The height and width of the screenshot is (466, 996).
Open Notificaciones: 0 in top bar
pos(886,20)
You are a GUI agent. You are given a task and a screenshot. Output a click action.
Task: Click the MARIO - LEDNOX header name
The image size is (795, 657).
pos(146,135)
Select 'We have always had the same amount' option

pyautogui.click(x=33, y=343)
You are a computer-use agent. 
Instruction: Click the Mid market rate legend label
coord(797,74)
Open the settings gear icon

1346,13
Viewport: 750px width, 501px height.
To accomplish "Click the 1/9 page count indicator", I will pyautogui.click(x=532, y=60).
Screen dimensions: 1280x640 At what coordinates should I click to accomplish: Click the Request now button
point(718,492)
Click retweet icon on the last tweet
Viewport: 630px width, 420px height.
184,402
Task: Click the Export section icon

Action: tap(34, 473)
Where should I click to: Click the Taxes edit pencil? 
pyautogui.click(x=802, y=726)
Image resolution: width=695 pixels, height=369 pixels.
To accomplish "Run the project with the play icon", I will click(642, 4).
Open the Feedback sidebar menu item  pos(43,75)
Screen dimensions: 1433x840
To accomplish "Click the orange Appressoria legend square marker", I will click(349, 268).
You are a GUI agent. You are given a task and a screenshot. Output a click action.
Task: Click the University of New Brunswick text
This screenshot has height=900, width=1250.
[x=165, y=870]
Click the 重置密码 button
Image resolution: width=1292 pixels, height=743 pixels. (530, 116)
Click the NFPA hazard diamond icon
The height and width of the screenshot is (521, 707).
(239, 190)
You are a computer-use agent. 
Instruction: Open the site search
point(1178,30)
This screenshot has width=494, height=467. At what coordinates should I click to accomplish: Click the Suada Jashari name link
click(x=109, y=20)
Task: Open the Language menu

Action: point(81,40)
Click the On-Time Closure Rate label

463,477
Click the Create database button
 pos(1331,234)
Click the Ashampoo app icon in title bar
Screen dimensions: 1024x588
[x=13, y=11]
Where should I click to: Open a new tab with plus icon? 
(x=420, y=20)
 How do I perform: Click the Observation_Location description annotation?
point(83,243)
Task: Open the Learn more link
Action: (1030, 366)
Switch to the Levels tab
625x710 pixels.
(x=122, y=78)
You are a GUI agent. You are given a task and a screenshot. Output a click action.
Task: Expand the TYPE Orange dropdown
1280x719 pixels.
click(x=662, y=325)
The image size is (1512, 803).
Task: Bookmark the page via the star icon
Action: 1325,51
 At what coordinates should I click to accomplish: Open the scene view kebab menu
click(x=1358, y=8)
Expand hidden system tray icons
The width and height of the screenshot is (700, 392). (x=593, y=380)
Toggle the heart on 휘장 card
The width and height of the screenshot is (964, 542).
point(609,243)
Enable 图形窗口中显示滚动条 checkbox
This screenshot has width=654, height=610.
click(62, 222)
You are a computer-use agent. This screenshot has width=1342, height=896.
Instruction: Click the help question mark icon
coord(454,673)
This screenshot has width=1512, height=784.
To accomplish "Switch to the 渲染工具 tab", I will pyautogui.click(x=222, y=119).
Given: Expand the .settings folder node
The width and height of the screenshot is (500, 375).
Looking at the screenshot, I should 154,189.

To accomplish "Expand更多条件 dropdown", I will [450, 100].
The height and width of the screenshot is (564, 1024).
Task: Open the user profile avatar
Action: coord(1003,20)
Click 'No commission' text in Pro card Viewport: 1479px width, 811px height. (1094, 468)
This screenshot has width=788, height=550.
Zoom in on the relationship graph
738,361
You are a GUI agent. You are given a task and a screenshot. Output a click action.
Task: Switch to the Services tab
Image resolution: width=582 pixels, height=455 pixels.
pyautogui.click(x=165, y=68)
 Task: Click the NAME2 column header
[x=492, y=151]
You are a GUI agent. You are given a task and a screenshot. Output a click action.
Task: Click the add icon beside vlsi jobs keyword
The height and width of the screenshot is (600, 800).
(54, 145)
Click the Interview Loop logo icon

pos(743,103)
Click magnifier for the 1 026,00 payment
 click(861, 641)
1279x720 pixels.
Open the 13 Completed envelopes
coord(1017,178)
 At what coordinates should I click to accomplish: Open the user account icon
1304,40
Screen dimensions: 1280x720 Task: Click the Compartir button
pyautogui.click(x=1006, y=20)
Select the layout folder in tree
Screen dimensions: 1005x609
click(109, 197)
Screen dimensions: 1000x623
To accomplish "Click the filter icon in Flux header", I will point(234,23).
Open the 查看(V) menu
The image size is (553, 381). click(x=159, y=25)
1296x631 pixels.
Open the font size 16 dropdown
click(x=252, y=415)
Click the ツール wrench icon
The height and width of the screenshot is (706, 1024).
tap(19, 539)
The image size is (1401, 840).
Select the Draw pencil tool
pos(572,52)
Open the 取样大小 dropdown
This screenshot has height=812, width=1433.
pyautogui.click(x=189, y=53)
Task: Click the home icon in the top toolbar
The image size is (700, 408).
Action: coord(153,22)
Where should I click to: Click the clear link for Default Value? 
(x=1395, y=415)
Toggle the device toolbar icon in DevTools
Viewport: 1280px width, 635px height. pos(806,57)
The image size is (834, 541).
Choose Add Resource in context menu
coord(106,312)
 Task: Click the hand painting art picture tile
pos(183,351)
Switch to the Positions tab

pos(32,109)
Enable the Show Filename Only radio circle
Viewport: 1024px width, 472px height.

_Problem to solve:_ Swap "Taxes" for "Fees" in the items above and write them all out again, leaving everything else unchanged.

_Problem solution:_
The height and width of the screenshot is (466, 996).
Open Notificaciones: 0 in top bar
pos(886,20)
You are a GUI agent. You are given a task and a screenshot. Output a click action.
Task: Click the MARIO - LEDNOX header name
The image size is (795, 657).
pos(146,135)
Select 'We have always had the same amount' option

pyautogui.click(x=33, y=343)
You are a computer-use agent. 
Instruction: Click the Mid market rate legend label
coord(797,74)
Open the settings gear icon

1346,13
Viewport: 750px width, 501px height.
To accomplish "Click the 1/9 page count indicator", I will pyautogui.click(x=532, y=60).
Screen dimensions: 1280x640 At what coordinates should I click to accomplish: Click the Request now button
point(718,492)
Click retweet icon on the last tweet
Viewport: 630px width, 420px height.
184,402
Task: Click the Export section icon

Action: tap(34, 473)
Where should I click to: Click the Fees edit pencil? 
pyautogui.click(x=802, y=726)
Image resolution: width=695 pixels, height=369 pixels.
To accomplish "Run the project with the play icon", I will click(642, 4).
Open the Feedback sidebar menu item  pos(43,75)
Screen dimensions: 1433x840
To accomplish "Click the orange Appressoria legend square marker", I will click(349, 268).
You are a GUI agent. You are given a task and a screenshot. Output a click action.
Task: Click the University of New Brunswick text
This screenshot has height=900, width=1250.
[x=165, y=870]
Click the 重置密码 button
Image resolution: width=1292 pixels, height=743 pixels. (530, 116)
Click the NFPA hazard diamond icon
The height and width of the screenshot is (521, 707).
(239, 190)
You are a computer-use agent. 
Instruction: Open the site search
point(1178,30)
This screenshot has width=494, height=467. At what coordinates should I click to accomplish: Click the Suada Jashari name link
click(x=109, y=20)
Task: Open the Language menu

Action: point(81,40)
Click the On-Time Closure Rate label

463,477
Click the Create database button
 pos(1331,234)
Click the Ashampoo app icon in title bar
Screen dimensions: 1024x588
[x=13, y=11]
Where should I click to: Open a new tab with plus icon? 
(x=420, y=20)
 How do I perform: Click the Observation_Location description annotation?
point(83,243)
Task: Open the Learn more link
Action: (1030, 366)
Switch to the Levels tab
625x710 pixels.
(x=122, y=78)
You are a GUI agent. You are given a task and a screenshot. Output a click action.
Task: Expand the TYPE Orange dropdown
1280x719 pixels.
click(x=662, y=325)
The image size is (1512, 803).
Task: Bookmark the page via the star icon
Action: 1325,51
 At what coordinates should I click to accomplish: Open the scene view kebab menu
click(x=1358, y=8)
Expand hidden system tray icons
The width and height of the screenshot is (700, 392). (x=593, y=380)
Toggle the heart on 휘장 card
The width and height of the screenshot is (964, 542).
point(609,243)
Enable 图形窗口中显示滚动条 checkbox
This screenshot has width=654, height=610.
click(62, 222)
You are a computer-use agent. This screenshot has width=1342, height=896.
Instruction: Click the help question mark icon
coord(454,673)
This screenshot has width=1512, height=784.
To accomplish "Switch to the 渲染工具 tab", I will pyautogui.click(x=222, y=119).
Given: Expand the .settings folder node
The width and height of the screenshot is (500, 375).
Looking at the screenshot, I should 154,189.

To accomplish "Expand更多条件 dropdown", I will [450, 100].
The height and width of the screenshot is (564, 1024).
Task: Open the user profile avatar
Action: coord(1003,20)
Click 'No commission' text in Pro card Viewport: 1479px width, 811px height. (1094, 468)
This screenshot has width=788, height=550.
Zoom in on the relationship graph
738,361
You are a GUI agent. You are given a task and a screenshot. Output a click action.
Task: Switch to the Services tab
Image resolution: width=582 pixels, height=455 pixels.
pyautogui.click(x=165, y=68)
 Task: Click the NAME2 column header
[x=492, y=151]
You are a GUI agent. You are given a task and a screenshot. Output a click action.
Task: Click the add icon beside vlsi jobs keyword
The height and width of the screenshot is (600, 800).
(54, 145)
Click the Interview Loop logo icon

pos(743,103)
Click magnifier for the 1 026,00 payment
 click(861, 641)
1279x720 pixels.
Open the 13 Completed envelopes
coord(1017,178)
 At what coordinates should I click to accomplish: Open the user account icon
1304,40
Screen dimensions: 1280x720 Task: Click the Compartir button
pyautogui.click(x=1006, y=20)
Select the layout folder in tree
Screen dimensions: 1005x609
click(109, 197)
Screen dimensions: 1000x623
To accomplish "Click the filter icon in Flux header", I will point(234,23).
Open the 查看(V) menu
The image size is (553, 381). click(x=159, y=25)
1296x631 pixels.
Open the font size 16 dropdown
click(x=252, y=415)
Click the ツール wrench icon
The height and width of the screenshot is (706, 1024).
tap(19, 539)
The image size is (1401, 840).
Select the Draw pencil tool
pos(572,52)
Open the 取样大小 dropdown
This screenshot has height=812, width=1433.
pyautogui.click(x=189, y=53)
Task: Click the home icon in the top toolbar
The image size is (700, 408).
Action: coord(153,22)
Where should I click to: Click the clear link for Default Value? 
(x=1395, y=415)
Toggle the device toolbar icon in DevTools
Viewport: 1280px width, 635px height. pos(806,57)
The image size is (834, 541).
Choose Add Resource in context menu
coord(106,312)
 Task: Click the hand painting art picture tile
pos(183,351)
Switch to the Positions tab

pos(32,109)
Enable the Show Filename Only radio circle
Viewport: 1024px width, 472px height.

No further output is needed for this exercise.